Abaküs Yazılım
20. Ceza Dairesi
Esas No: 2016/2824
Karar No: 2017/561
Karar Tarihi: 19.01.2017

Suç işlemek amacıyla örgüt kurma - Suç işlemek amacıyla kurulan örgüte üye olma - Suç örgütü faaliyeti kapsamında uyuşturucu madde ithal etme - Yargıtay 20. Ceza Dairesi 2016/2824 Esas 2017/561 Karar Sayılı İlamı

 

 

20. Ceza Dairesi         2016/2824 E.  ,  2017/561 K.

  •  


"İçtihat Metni"

Mahkeme : Ağır Ceza Mahkemesi
Suçlar : 1-Suç işlemek amacıyla örgüt kurma (Sanık ... hakkında)
2-Suç işlemek amacıyla kurulan örgüte üye olma (diğer sanıklar hakkında)
3-Suç örgütü faaliyeti kapsamında uyuşturucu madde ithal etme
Hükümler : Mahkûmiyet

Dosya İncelendi.
GEREĞİ GÖRÜŞÜLÜP DÜŞÜNÜLDÜ:
Temyiz incelemesi; sanıklar ...,..., ..., ... ve ... müdafilerinin süresinde duruşmalı inceleme istemi üzerine adı geçen sanıklar yönünden duruşmalı olarak yapılmıştır.

-- Talimat --
Yargıtay kararında "20. Ceza Dairesi         2016/2824" sözleriyle başlayıp "Dosya İncelendi." sözlerine kadar süren bölümü harfi harfine yazıya geçirin.

-- Veri Kesiti --
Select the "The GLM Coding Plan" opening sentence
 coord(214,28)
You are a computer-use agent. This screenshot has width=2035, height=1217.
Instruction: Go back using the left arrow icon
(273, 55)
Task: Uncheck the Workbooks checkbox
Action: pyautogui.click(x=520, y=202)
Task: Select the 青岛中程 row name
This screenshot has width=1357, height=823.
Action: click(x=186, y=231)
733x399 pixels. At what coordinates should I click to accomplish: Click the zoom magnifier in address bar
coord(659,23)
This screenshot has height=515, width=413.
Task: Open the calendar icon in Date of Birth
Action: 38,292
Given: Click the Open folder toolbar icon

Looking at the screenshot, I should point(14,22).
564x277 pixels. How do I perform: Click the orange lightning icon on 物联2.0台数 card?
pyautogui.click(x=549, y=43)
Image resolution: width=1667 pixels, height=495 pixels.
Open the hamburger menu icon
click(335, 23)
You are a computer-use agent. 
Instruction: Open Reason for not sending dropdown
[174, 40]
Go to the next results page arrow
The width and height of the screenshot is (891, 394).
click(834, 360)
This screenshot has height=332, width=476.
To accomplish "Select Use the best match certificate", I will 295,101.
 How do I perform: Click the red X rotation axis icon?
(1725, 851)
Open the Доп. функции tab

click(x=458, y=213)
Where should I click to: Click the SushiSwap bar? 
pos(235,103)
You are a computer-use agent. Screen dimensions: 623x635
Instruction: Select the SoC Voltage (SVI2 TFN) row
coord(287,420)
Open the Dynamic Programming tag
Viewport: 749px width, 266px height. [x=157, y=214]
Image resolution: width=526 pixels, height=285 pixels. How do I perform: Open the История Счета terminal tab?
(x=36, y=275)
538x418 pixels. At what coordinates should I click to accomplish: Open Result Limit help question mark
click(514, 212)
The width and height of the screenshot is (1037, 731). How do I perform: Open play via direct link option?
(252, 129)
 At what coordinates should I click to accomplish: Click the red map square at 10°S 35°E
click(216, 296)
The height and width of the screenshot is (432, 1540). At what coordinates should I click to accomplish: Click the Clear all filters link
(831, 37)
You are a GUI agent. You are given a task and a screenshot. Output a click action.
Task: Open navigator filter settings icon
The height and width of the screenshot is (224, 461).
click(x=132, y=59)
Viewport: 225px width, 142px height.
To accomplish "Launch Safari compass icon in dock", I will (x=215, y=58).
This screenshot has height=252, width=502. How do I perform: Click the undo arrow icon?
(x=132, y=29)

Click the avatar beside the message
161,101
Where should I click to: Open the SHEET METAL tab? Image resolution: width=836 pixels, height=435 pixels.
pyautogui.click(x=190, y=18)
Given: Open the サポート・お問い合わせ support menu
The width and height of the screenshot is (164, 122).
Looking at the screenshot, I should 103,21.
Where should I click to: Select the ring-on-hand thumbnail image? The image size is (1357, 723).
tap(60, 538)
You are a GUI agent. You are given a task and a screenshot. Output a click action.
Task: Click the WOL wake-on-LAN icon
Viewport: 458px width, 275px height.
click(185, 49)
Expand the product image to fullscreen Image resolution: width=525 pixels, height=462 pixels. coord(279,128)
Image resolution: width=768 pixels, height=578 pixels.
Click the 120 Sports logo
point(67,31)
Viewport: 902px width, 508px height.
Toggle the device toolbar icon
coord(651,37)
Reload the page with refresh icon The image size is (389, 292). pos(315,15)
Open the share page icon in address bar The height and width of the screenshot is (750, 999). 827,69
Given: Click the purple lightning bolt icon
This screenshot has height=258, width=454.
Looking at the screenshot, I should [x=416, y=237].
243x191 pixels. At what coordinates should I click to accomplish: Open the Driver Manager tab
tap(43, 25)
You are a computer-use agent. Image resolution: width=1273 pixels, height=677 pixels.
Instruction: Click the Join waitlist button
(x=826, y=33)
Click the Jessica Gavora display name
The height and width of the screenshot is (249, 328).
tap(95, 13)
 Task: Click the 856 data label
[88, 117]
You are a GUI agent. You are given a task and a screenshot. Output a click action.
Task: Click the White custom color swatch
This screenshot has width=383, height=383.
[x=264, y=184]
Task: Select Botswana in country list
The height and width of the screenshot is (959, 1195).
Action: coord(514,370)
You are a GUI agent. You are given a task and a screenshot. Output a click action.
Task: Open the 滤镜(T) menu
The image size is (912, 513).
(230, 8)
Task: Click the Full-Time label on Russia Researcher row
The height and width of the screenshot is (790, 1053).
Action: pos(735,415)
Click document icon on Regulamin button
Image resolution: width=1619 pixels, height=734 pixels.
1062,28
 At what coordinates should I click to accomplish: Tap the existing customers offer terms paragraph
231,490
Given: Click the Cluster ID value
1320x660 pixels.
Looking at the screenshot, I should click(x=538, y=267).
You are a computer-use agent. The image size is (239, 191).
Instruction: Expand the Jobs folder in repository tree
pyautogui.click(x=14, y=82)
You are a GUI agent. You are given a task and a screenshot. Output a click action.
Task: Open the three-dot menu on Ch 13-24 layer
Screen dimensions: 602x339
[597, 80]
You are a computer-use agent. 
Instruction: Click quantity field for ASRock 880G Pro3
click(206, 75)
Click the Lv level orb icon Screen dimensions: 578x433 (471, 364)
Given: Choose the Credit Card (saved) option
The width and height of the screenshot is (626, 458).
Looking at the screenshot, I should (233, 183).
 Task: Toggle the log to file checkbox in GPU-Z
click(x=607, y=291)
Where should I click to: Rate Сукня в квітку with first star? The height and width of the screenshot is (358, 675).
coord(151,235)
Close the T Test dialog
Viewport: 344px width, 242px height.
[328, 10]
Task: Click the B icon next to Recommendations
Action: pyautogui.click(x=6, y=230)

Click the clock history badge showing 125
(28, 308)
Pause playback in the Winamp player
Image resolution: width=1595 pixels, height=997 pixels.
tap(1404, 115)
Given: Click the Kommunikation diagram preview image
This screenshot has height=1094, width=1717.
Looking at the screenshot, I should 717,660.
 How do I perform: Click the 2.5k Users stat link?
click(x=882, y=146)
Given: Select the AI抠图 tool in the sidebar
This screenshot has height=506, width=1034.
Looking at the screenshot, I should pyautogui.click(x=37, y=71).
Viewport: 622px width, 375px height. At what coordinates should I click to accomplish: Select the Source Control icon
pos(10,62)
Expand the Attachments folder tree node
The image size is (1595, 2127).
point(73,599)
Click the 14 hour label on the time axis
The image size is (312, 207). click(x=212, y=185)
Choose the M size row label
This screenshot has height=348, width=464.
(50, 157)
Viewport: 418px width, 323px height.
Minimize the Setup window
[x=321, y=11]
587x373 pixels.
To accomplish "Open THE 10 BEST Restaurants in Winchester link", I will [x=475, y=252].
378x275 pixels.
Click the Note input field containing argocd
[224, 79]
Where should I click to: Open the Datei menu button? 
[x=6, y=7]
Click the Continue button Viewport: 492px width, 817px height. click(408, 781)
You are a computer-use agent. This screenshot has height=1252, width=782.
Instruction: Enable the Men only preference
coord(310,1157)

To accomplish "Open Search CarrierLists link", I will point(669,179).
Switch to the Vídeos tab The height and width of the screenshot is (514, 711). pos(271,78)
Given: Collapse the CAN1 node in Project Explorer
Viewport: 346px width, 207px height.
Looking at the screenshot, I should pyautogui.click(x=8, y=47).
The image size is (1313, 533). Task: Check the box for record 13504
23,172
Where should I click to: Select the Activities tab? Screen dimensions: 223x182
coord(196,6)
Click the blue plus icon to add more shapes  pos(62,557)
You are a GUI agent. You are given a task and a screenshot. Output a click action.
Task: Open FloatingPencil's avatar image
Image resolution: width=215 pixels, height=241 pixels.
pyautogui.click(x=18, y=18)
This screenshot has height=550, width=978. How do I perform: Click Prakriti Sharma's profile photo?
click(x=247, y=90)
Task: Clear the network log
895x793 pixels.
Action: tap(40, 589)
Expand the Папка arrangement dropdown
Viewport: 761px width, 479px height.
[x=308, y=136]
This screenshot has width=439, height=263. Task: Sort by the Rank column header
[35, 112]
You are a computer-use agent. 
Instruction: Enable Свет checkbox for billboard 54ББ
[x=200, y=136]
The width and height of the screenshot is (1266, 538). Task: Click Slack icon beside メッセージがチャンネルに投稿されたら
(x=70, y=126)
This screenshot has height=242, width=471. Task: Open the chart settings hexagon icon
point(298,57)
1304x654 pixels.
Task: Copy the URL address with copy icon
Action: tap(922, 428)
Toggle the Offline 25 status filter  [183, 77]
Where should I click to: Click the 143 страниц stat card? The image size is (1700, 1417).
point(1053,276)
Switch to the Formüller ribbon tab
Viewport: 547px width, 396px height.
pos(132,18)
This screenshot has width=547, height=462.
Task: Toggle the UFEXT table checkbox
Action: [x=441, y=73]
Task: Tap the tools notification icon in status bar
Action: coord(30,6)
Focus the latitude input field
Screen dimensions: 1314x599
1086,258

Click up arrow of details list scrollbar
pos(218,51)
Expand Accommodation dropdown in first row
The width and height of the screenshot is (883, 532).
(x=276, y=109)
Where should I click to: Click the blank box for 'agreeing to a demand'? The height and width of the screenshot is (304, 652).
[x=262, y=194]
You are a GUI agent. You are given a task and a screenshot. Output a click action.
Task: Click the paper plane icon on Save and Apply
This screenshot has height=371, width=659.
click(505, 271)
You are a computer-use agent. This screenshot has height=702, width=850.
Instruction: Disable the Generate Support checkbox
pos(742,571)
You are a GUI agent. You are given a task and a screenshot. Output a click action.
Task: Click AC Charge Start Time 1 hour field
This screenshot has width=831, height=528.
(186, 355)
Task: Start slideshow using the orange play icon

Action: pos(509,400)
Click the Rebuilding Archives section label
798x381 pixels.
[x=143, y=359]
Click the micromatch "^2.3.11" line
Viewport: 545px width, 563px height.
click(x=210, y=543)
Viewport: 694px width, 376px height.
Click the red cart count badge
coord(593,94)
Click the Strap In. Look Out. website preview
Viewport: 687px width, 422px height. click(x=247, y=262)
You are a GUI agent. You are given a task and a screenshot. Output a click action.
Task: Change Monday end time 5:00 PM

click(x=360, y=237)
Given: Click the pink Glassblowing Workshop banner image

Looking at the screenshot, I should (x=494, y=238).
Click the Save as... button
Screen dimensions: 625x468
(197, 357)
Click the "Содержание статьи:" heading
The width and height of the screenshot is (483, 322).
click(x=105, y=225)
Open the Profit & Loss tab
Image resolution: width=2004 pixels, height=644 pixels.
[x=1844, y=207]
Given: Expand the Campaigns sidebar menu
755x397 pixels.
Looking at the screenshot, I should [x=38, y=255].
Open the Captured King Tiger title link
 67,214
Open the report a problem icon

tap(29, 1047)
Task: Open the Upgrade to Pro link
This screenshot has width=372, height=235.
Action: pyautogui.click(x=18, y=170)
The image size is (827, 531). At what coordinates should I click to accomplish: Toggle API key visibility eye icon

-- Çözümlü Problem --
20. Ceza Dairesi         2016/2824 E.  ,  2017/561 K.

  •  


"İçtihat Metni"

Mahkeme : Ağır Ceza Mahkemesi
Suçlar : 1-Suç işlemek amacıyla örgüt kurma (Sanık ... hakkında)
2-Suç işlemek amacıyla kurulan örgüte üye olma (diğer sanıklar hakkında)
3-Suç örgütü faaliyeti kapsamında uyuşturucu madde ithal etme
Hükümler : Mahkûmiyet

Dosya İncelendi.